Dünyaya "bu ne işime yarayacak" gözüyle bakmaya başladığımızda, bizi duygudan duyguya sürükleyen müziğin, muazzam emekler sergilenerek yapılan her türlü sanatın, hobilerin, hayatınızda belki bir daha gitmeyeceğiniz bir yerde beslediğiniz bir sokak hayvanının, insanlara gülümsemenizin, sevdiklerinizle birlikte güneşin batışını izlemenizin ya da baharda açan çiçekleri gördüğünüzde sevindiğinizin de bir anlamı kalmıyor. Yine Ali Nesin'in dediği gibi, ne işime yarayacak çerçevesinden baktığınızda "insanlar sadece çocuk yapmak için hayatlarında bir iki kere sevişmeli, ama gerçek hiçte öyle değil" diyordu.

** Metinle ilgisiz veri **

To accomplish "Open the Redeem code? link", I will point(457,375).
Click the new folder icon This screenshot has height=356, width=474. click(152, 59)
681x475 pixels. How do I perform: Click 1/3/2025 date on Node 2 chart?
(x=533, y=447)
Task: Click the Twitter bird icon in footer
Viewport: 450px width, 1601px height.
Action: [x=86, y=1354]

Başarının anahtarlarından biri de "bu hayattan keyif almak" bana kalırsa. Çünkü motivasyonun, üretkenliğin, yenilikçiliğin temelinde hep ama hep yaşamdan keyif almak var. Bu keyif illa çok lüks yaşamlar sürmek değil elbette. Köy domatesi satan bir teyzeden kilolarca domates alıp, sevdiğin insanlara domates hediye etmek de bir keyif, ya da sabah işe giderken, önce kendine ve sonrasında birlikte çalıştığın insanlara iyi görünmek için, onlara duyduğun saygıyı göstermek için verdiğin sabah uğraşından sonra arabada giderken biraz sesli bir şekilde, sevdiğin insanlarla dinlediğin Blues müzikler de bir keyif.

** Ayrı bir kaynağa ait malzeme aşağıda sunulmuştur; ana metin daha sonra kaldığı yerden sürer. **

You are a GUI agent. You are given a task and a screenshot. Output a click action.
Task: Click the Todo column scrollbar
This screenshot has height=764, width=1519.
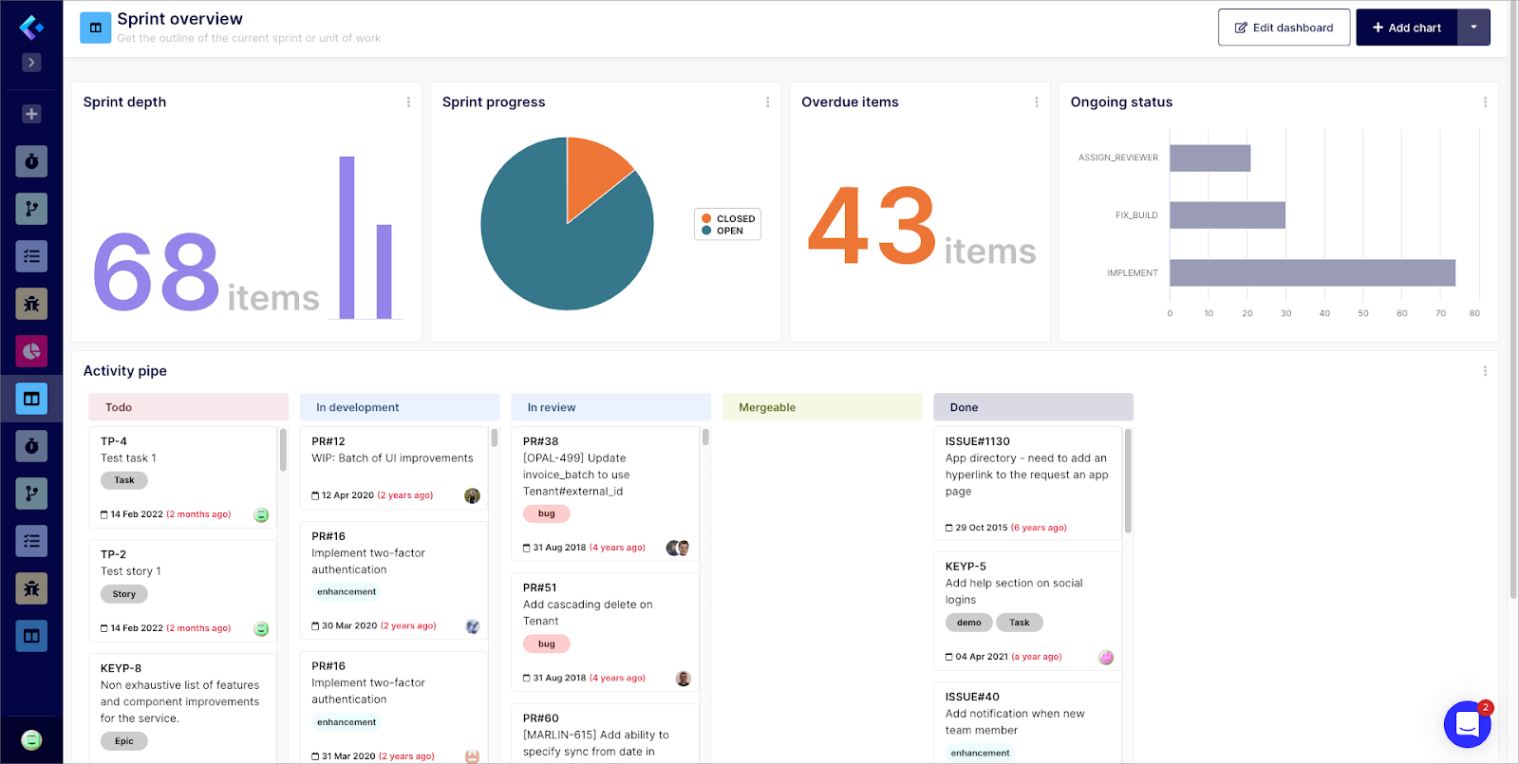[283, 450]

İnsanlar bazen merak ederler, "Can bu yaşam motivasyonunu nereden buluyorsun" diye. Hep aynı cevabı veririm: Yaşamayı seviyorum. Ve yaşamayı gerçekten seven insanlarla bir arada vakit geçirmeyi, hep birlikte geleceğe ilerlemeyi, birlikte projeler yapmayı, birlikte insanları motive etmeyi, birlikte bu zamana kadar hiç yapılmamış deneyleri yapmayı, keşfetmeyi, üretmeyi, kısacası yaşamın hakkını vererek yaşamayı seviyorum. Motivasyonumun kaynağı tam olarak bu.

Yaşam nasıl olsa bir şekilde bitecek. Bu hayatı negatif duygularla geçirip, hayatı küfrederek yaşamak ya da hayata sımsıkı bağlanıp, senin yaşaman için atan kalbine bile şükrederek geçirmek.. Tercih bizim.